So wurde das TV-Duell umgesetzt

Alles kann, nichts muss, das hätte das Motto des Abends sein können. Denn das Konzept des TV-Duells ließ allen Beteiligten die größtmögliche Freiheit, im positiven wie im negativen Sinn. Das begann etwa bei der Redezeit. Hier gab es keine Vorgaben an die Kandidaten, die Moderatorinnen wollten lediglich auf eine Gleichverteilung achten.

Das taten sie auch, allerdings ein wenig intransparent. Zwischendrin gab es einmal die Ansage, Scholz habe bislang drei Minuten länger gesprochen und am Ende wurde erklärt, dass die Redezeit in etwa gleich verteilt gewesen sei. Eine kleine Zeiteinblendung hätte hier für mehr Transparenz gesorgt.

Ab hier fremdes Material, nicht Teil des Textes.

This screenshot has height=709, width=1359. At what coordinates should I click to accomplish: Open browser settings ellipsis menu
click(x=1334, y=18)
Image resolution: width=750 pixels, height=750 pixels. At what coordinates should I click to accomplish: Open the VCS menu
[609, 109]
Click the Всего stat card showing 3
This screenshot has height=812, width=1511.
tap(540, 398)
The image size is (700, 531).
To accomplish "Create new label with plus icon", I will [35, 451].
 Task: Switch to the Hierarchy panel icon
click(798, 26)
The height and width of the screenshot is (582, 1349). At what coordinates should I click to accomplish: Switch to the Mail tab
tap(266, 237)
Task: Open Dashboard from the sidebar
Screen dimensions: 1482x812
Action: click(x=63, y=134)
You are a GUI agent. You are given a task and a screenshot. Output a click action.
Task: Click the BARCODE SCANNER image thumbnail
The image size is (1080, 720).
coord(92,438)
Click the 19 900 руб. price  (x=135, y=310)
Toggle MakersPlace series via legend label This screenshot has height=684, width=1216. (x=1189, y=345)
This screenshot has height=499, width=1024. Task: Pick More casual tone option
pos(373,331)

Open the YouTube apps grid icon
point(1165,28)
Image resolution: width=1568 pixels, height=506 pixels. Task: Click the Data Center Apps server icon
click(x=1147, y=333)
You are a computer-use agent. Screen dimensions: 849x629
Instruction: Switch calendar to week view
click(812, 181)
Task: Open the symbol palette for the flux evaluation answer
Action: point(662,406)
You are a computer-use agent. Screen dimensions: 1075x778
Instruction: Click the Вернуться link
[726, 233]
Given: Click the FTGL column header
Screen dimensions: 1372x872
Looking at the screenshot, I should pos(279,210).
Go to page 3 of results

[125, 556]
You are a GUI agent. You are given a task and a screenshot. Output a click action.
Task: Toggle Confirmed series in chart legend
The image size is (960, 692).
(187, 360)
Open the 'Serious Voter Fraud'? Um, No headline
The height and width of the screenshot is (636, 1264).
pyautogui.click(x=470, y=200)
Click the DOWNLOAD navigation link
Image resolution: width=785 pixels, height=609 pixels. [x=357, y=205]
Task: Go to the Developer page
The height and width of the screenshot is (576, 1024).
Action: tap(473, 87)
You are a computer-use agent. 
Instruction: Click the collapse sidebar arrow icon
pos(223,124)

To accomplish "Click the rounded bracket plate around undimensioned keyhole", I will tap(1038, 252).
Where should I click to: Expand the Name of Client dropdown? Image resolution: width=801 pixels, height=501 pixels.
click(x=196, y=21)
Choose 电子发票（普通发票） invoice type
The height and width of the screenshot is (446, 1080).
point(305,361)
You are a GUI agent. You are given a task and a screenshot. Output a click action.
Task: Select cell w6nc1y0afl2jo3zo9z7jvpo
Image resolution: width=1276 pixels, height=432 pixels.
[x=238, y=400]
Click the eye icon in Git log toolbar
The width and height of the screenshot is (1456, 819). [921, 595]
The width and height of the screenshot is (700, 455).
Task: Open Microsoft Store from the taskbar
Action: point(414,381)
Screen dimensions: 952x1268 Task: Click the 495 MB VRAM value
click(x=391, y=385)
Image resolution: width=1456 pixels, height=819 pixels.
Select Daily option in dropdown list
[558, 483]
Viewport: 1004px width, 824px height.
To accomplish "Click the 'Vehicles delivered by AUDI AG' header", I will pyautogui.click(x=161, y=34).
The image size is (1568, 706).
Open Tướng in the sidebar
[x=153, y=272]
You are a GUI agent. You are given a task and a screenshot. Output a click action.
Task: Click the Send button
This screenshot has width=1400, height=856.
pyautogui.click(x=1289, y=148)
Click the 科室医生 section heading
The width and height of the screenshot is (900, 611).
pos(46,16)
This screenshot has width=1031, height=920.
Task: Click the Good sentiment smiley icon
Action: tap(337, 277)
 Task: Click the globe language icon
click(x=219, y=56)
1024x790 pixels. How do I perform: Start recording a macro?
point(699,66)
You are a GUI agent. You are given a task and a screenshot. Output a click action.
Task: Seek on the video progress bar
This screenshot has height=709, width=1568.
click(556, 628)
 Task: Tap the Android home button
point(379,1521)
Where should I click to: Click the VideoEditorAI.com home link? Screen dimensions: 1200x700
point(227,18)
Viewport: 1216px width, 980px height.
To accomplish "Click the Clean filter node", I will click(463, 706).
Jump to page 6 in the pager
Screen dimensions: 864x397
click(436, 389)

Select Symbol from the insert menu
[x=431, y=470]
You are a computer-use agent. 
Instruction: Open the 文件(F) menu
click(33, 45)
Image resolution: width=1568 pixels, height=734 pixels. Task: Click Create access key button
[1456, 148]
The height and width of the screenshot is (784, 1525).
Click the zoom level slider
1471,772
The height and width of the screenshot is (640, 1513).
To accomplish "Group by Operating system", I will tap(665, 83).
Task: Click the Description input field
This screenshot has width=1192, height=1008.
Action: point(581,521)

Worauf ebenfalls verzichtet wurde, waren zum einen ein Live-Faktencheck und zum anderen ein Einspieler zu den drei Themen Migration, Wirtschaft und Außenpolitik, um die Kandidaten und die Zuschauer auf eine gemeinsame Faktenbasis zu stellen. Da beides, also Faktencheck und Info-Einspieler fehlten, konnten im Grunde beide Kandidaten behaupten, was sie wollten. Die Zuschauer waren deshalb davon abhängig, ob Maischberger oder Illner die Fakten entweder selbst wussten oder von der Regie einen Hinweis bekamen.

So schlugen sich Sandra Maischberger und Maybrit Illner

Insgesamt kann man die beiden Moderatorinnen als fair, informiert und hartnäckig beschreiben. Sowohl Illner als auch Maischberger waren präzise in ihren Fragen und hakten in der Regel nach, wenn die Kandidaten auswichen, auf Fragen antworteten, die gar nicht gestellt wurden oder Lücken in der Argumentation hatten.

Als etwa Merz die deutsche Wirtschaft am Boden sieht und Scholz vorwirft, in der Energiekrise auch noch drei Atomkraftwerke abgeschaltet zu haben, bringt Maischberger Merz mit einem einfachen "Hätten wir diese tiefe Krise nicht, wenn diese drei Kraftwerke jetzt laufen würden?" in Erklärungsnot.

An anderer Stelle lassen die beiden Moderatorinnen Merz mit einem Ausweichmanöver davon kommen. Da fragt Illner nämlich, wie sehr es Merz schmerze, dass jemand wie Michel Friedmann die CDU verlassen habe, nachdem die Unionsfraktion mit Stimmen der AfD einen Entschließungsantrag zur Verschärfungen des Asylrechts durchgebracht hatte. Da verweist Merz darauf, dass man auch mal für die Opfer von Attentaten auf die Straße gehen solle und es außerdem auch viele Eintritte gegeben habe, und weicht damit der eigentlichen Intention der Frage aus.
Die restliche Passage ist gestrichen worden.